Two weeks ago a team of palaeontologists from the universities of Leicester, Bristol and Oxford announced, in the journal Nature, the discovery in Herefordshire of a deposit of superbly preserved soft-bodied fossils. The deposit, which is 425 million years old, is a near-complete record of a lower Silurian marine ecosystem, the only one of its kind in the world.

The fossils shed some light onto what has been, until now, a shadowy 100 million year period of evolutionary history. "This is a find of global importance," says David Siveter of Leicester University, one of the scientists who announced the discovery. "It fills an important gap in the history of life."

During the lower Silurian period, the Welsh borderlands formed a subtropical seabed off the west coast of the continental shelf that now makes up much of central England. Land was on the verge of colonisation and the sea was teeming with life.

The Herefordshire find offers the first glimpse of some strange Silurian marine life. Strangest of all are a handful of peculiar beasts that do not fit into established evolutionary groups. They could be representatives of long-extinct lineages that emerged when multicellular life first evolved 570 million years ago. Even the most abundant animal, a 4-millimetre-long shrimp-like creature with jointed legs and stalky eyes, is somewhat enigmatic (see photograph). It is an arthropod, a member of the group that includes insects, crabs and spiders, but it does not belong in a known group.

There are some familiar faces: whelks, trilobites, graptolites (extinct tube-shaped animals), microscopic plankton and bristled worms. The finds are a particularly fine discovery. Silurian soft-bodied worm fossils are rare, in fact only a single intact specimen has been found before now. The Herefordshire worms fill a gap of 140 million years in our knowledge of worm evolution. They are so finely preserved that internal organs are visible.

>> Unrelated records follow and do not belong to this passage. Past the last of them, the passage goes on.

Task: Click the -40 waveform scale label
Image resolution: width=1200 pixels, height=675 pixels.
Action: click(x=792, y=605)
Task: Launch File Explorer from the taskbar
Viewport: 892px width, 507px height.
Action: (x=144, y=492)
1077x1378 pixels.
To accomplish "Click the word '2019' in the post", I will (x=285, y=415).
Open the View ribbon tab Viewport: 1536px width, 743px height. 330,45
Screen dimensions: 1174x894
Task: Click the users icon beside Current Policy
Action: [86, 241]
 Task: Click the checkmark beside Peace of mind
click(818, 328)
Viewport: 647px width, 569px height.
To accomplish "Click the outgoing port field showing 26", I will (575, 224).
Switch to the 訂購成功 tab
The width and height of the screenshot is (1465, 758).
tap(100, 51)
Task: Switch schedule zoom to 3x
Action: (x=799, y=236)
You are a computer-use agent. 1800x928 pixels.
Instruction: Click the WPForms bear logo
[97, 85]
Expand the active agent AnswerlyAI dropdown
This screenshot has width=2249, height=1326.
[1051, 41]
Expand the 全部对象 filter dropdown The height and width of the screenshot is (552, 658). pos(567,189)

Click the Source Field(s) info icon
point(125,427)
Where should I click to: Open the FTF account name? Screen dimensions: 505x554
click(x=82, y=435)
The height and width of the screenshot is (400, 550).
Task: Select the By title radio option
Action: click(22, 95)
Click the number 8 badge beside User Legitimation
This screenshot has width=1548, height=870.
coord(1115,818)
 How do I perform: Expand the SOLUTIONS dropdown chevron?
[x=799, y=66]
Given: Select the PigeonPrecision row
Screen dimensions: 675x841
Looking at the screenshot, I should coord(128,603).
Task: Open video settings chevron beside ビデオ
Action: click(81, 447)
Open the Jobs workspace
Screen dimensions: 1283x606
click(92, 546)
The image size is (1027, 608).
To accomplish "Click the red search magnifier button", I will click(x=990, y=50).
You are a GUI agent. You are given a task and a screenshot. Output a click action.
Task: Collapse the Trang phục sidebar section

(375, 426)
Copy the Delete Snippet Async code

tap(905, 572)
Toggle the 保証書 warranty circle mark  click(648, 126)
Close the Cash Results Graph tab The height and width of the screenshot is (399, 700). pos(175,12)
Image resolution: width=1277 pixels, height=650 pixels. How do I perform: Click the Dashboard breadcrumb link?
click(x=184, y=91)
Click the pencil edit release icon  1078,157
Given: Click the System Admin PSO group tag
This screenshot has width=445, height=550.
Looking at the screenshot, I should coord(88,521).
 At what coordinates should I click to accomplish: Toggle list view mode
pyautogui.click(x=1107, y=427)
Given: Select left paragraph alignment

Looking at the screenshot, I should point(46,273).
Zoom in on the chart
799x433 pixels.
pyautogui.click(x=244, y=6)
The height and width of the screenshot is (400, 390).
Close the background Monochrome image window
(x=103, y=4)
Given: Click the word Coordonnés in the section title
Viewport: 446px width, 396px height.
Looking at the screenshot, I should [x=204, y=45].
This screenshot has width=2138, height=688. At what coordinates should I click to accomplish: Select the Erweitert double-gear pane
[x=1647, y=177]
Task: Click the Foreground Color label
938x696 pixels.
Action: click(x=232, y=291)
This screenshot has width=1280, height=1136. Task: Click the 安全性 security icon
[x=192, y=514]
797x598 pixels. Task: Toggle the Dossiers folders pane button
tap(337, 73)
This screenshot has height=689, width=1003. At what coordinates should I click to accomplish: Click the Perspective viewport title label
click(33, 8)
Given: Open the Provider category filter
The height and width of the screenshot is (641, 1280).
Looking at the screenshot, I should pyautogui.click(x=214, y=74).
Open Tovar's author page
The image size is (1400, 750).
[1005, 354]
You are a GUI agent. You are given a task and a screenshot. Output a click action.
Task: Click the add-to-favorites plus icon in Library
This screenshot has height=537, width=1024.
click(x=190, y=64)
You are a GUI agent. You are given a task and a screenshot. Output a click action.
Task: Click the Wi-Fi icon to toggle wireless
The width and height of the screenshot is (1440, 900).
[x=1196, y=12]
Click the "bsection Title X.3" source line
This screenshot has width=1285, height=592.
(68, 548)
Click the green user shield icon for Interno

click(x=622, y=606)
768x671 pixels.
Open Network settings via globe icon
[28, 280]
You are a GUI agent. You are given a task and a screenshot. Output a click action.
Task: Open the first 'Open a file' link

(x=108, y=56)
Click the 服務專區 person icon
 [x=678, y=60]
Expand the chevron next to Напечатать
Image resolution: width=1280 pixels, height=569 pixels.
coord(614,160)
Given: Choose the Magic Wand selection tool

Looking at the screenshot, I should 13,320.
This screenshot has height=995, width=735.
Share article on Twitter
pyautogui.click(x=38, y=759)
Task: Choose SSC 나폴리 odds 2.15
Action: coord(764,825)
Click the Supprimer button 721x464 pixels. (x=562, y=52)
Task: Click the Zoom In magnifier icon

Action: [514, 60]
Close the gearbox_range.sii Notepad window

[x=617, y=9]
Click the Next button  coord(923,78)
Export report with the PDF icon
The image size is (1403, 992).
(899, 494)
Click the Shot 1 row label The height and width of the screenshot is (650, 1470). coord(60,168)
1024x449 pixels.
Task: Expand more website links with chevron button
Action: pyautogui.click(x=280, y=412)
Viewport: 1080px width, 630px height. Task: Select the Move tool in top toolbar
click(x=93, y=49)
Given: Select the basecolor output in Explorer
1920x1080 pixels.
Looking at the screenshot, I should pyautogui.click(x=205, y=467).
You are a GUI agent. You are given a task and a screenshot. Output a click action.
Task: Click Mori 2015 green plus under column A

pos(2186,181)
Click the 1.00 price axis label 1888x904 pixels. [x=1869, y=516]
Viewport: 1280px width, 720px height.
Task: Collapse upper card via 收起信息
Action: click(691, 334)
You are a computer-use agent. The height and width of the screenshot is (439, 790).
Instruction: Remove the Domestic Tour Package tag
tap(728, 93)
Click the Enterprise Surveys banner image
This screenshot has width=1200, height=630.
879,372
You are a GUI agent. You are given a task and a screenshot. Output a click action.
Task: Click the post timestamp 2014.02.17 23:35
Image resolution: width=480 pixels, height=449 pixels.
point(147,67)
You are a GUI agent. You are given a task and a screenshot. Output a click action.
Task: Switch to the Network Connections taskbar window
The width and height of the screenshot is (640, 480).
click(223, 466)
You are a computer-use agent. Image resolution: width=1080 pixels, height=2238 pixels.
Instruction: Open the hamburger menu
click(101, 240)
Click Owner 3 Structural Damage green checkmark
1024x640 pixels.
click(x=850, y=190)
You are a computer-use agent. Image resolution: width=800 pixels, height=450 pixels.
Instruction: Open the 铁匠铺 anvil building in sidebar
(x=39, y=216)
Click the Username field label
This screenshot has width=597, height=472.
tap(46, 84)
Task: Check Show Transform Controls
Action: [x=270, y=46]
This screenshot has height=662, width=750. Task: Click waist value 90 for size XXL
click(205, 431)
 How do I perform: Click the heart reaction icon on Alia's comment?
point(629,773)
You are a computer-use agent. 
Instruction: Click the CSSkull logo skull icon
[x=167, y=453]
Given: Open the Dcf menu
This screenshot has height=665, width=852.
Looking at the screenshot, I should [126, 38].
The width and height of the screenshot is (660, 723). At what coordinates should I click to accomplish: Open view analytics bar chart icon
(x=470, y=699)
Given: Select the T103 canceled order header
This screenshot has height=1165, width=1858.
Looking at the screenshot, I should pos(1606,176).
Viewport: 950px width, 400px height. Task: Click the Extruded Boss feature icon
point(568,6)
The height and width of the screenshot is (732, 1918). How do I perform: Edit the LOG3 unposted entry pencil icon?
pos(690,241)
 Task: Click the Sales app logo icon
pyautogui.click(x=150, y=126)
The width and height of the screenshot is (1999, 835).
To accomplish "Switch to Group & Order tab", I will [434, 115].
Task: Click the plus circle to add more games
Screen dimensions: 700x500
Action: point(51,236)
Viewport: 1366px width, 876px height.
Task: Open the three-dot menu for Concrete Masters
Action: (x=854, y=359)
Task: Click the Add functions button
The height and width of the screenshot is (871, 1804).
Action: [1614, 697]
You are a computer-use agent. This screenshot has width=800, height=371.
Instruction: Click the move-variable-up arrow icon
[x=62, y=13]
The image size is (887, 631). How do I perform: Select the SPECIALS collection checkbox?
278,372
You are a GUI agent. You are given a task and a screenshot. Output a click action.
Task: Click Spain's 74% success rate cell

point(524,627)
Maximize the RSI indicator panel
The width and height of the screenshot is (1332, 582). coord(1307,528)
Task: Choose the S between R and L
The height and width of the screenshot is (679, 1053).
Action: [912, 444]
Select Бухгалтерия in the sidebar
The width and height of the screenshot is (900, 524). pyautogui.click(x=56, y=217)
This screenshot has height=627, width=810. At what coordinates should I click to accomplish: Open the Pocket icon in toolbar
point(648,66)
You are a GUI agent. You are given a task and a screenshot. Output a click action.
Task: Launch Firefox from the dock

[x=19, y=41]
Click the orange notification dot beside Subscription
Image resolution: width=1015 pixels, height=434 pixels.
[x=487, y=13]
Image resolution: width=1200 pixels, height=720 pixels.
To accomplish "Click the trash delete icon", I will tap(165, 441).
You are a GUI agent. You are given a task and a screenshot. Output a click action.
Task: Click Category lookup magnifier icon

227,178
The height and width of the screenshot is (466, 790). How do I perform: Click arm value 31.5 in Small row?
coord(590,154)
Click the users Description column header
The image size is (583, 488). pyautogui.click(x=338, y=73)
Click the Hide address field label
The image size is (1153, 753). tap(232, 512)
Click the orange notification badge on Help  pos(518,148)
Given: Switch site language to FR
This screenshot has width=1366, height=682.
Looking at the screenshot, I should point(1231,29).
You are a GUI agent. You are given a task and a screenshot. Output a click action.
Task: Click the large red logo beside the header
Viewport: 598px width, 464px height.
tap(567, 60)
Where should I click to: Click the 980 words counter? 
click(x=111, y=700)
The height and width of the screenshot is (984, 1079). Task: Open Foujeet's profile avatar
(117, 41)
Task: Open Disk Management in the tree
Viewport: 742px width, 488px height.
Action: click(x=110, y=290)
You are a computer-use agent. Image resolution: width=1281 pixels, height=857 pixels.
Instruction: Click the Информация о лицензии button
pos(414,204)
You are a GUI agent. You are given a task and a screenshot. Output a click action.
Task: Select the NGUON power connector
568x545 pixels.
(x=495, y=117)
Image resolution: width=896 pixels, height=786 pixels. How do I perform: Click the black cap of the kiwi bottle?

The discovery of the fauna owes something to fortune. The first fossils on the site were dug up about three years ago by a minerologist, Bob King, then curator of geology at Leicester University. Dr King thought the fossils "interesting" but did not realise their full significance. He returned a few specimens to the university, which found their way onto a pile of rocks awaiting attention. There they languished, unnoticed, for a couple of years.

"We often collect fossils in the field that we never really get round to looking at," explains Dr Siveter, whose brother Derek, from Oxford University Museum, is also part of the team.

It took the appointment of a new curator, Roy Clemence, to rescue the fossils from obscurity. Dr Clemence realised that they could be something special and invited a team of experts to take a look. The team combined the Siveter brothers' knowledge of Silurian fossils with the expertise of Derek Briggs of Bristol University, who worked on the famous soft-bodied fossils of the Burgess Shale in British Colombia. "The more we looked, the more interested we became," said Dr David Siveter. "What we were looking at didn't shout out, oh yes, its x, y or z."

They went out and collected more - 378 specimens in total. The three are now co-leaders of a research project that plans to spend three years studying the fossils. Amateur collectors, though, will have to wait their turn. The location of the site is being kept secret until the research project is over.